WiseWorks Working Well
WiseWorks’ HQ is in London. According to the fintech startup, the “heavily oversubscribed” round was led by Veridian Ventures, with investment from funds including Silicon Valley-based R42, SyndicateRoom’s Super Angel fund, and Istcapital, joining initial investors Founders Factory.
The funding will be used to expand the team and for product development. WiseWorks has five employees listed on LinkedIn.
The startup is hoping to help regulated firms such as financial institutions, which are required by Financial Conduct Authority regulations to record and keep relevant communications for up to seven years.
With the pandemic giving rise to remote working among staff, WiseWorks reckons institutions will need to deal with virtual communications and get rid of existing manual processes.

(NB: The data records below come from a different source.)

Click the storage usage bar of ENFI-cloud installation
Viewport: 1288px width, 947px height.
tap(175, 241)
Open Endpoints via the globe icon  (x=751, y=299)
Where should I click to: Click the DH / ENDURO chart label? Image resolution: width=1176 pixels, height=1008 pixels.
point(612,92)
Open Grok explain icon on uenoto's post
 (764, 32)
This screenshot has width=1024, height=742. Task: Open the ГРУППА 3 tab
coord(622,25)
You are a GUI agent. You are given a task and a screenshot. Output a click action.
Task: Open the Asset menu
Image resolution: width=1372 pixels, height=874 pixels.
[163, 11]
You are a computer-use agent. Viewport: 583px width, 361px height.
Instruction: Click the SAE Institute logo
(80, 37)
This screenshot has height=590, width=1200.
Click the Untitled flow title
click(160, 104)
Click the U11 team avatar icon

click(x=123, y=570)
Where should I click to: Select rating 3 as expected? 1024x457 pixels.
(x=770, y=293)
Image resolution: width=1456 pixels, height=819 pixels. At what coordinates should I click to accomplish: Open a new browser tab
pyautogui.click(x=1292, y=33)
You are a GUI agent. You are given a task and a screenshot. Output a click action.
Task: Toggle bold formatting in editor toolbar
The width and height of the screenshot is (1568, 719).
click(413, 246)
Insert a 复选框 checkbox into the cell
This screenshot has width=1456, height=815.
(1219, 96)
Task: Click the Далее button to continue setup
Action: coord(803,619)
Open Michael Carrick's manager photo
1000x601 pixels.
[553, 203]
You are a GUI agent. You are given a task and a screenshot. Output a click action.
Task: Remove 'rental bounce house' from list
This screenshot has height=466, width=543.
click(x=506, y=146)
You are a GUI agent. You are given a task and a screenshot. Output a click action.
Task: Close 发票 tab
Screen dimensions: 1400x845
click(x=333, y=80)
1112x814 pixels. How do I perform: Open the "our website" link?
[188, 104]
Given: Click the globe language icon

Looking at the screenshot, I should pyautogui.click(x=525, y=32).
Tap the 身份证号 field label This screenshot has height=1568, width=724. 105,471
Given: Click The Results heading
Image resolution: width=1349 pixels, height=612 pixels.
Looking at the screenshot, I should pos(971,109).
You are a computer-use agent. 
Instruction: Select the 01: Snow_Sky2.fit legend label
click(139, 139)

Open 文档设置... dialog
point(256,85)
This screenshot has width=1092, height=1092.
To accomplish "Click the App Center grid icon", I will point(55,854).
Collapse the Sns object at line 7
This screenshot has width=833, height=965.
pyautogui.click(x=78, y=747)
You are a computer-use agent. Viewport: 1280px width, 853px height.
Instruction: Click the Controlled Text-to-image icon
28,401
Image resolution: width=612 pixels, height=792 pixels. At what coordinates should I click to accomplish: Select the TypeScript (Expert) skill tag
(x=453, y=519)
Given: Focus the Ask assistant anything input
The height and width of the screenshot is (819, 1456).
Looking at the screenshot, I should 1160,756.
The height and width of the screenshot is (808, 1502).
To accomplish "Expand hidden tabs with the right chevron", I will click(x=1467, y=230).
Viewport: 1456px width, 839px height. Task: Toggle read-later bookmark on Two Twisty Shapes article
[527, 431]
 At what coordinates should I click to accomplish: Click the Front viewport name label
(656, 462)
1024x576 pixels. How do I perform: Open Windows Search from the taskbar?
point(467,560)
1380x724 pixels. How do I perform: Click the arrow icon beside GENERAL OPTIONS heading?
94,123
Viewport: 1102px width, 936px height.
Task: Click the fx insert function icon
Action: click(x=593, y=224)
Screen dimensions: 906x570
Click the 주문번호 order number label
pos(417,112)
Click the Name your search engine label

In its infinite wisdom, WiseWorks has built a product that captures visual, acoustic and linguistic cues from virtual communications, which enable use cases such as prevention of misleading advice, fact finding for suitability and business development purposes.
WiseWorks adds that it has had trials with individual users at Tier 1 institutions. Testimonials on its website include Societe Generale, Morgan Stanley and UBS.
The startup was founded by Teoman Gonenc and Dwane van der Sluis, who worked at investment banks including Morgan Stanley, Goldman Sachs and JP Morgan, as well as natural language processing firms like Signal AI.